Sunday, September 8, 2002

They're Going to Party Like It's 1399



Why is anti-Muslim feeling rising in America? See this news story from the September 8th Daily Telegraph about the organization of the "Islamic Council of Britain (ICB), which will aim to implement sharia law in Britain and will welcome al-Qa'eda sympathisers as members." "The people at this conference look at September 11 like a battle, as a great achievement by the mujahideen against the evil superpower."



Paul Johnson once described an intellectual as someone who loves ideas more than people, and that certainly describe this bunch. I keep waiting for moderate Muslims to create a groundswell of outraged response. After all, groups like this claiming to speak in the name of Islam makes anti-Muslim sentiment even stronger, and will eventually lead to the sort of bigotry and legalized religious discrimination that doesn't belong in America (but seems to be right at home in Saudi Arabia). Moderate Muslims need to speak out, now, and loudly, denouncing this sort of hate-filled nonsense, or raise the suspicion that the Islamic Council of Britain is just being honest about Islam.



Trade unionists in America in the 1940s and 1950s were in a similar position with respect to communism, and overwhelmingly, they spoke against totalitarianism. It was both morally right, and political astute.

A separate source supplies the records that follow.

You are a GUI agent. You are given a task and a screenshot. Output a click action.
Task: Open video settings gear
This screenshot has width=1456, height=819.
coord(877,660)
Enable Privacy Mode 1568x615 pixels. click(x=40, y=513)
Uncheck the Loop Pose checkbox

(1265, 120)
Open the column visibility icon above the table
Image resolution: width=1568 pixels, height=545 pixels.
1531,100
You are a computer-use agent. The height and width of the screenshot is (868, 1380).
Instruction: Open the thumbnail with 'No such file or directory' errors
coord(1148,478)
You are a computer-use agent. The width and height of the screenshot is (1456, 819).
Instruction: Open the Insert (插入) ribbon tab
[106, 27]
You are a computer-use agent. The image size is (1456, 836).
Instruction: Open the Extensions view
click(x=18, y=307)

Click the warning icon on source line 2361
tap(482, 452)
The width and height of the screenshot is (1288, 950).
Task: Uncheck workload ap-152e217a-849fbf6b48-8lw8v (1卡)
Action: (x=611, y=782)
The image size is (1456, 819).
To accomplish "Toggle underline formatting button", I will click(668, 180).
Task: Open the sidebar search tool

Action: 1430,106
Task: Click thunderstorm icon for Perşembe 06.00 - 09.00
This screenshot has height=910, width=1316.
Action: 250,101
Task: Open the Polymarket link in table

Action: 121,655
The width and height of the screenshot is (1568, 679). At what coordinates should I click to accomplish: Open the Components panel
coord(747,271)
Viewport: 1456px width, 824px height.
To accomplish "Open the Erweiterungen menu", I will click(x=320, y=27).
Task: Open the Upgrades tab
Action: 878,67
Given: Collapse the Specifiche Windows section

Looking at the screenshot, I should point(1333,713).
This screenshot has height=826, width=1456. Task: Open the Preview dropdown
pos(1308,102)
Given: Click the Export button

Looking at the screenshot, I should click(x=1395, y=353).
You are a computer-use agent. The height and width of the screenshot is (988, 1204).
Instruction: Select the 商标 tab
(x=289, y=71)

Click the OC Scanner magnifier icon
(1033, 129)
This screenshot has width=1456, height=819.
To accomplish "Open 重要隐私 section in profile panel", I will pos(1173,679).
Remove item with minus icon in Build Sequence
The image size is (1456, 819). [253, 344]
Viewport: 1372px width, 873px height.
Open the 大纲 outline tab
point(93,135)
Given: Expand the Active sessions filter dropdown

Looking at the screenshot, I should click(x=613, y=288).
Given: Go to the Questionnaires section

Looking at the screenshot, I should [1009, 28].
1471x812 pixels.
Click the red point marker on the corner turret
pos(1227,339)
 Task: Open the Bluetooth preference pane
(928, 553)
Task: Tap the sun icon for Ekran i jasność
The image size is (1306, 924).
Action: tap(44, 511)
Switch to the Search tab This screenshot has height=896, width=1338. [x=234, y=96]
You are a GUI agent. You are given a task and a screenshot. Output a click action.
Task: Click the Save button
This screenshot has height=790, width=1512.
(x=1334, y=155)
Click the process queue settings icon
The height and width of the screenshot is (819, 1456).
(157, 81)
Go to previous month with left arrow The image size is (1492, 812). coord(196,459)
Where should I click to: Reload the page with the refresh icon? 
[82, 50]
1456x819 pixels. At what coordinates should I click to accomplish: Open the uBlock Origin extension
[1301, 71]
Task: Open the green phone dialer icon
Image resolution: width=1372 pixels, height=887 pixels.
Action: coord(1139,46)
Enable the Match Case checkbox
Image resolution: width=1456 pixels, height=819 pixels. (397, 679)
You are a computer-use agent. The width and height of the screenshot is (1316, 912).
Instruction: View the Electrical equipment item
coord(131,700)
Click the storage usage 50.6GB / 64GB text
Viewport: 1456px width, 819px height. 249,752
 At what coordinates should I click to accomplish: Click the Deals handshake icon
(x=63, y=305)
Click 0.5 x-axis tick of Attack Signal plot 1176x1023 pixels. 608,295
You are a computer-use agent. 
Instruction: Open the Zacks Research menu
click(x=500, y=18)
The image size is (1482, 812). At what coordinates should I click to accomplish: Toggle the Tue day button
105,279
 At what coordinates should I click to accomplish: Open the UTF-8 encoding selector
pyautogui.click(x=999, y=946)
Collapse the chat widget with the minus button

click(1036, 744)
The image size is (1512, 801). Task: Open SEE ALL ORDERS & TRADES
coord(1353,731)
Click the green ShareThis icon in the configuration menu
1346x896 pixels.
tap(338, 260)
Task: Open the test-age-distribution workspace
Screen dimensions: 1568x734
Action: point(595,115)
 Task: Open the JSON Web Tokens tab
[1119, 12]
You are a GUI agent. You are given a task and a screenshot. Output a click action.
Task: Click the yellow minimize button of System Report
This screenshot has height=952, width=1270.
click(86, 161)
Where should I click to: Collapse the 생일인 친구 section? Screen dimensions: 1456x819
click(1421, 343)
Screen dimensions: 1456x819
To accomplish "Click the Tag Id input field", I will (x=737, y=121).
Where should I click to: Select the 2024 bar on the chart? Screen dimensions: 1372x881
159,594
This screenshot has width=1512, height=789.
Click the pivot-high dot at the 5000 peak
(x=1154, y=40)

Isn't it interesting how the left of American politics, so terrified that the Religious Right will exercise undue influence on America, isn't terribly concerned about a group whose goal is the worldwide imposition of an Islamic theocracy that would make Moral Majority look like an ACLUless convention? The Islamic Council of Britain's goal--imposition of sharia law worldwide--makes Margaret Atwood's A Handmaid's Tale seem positively liberal.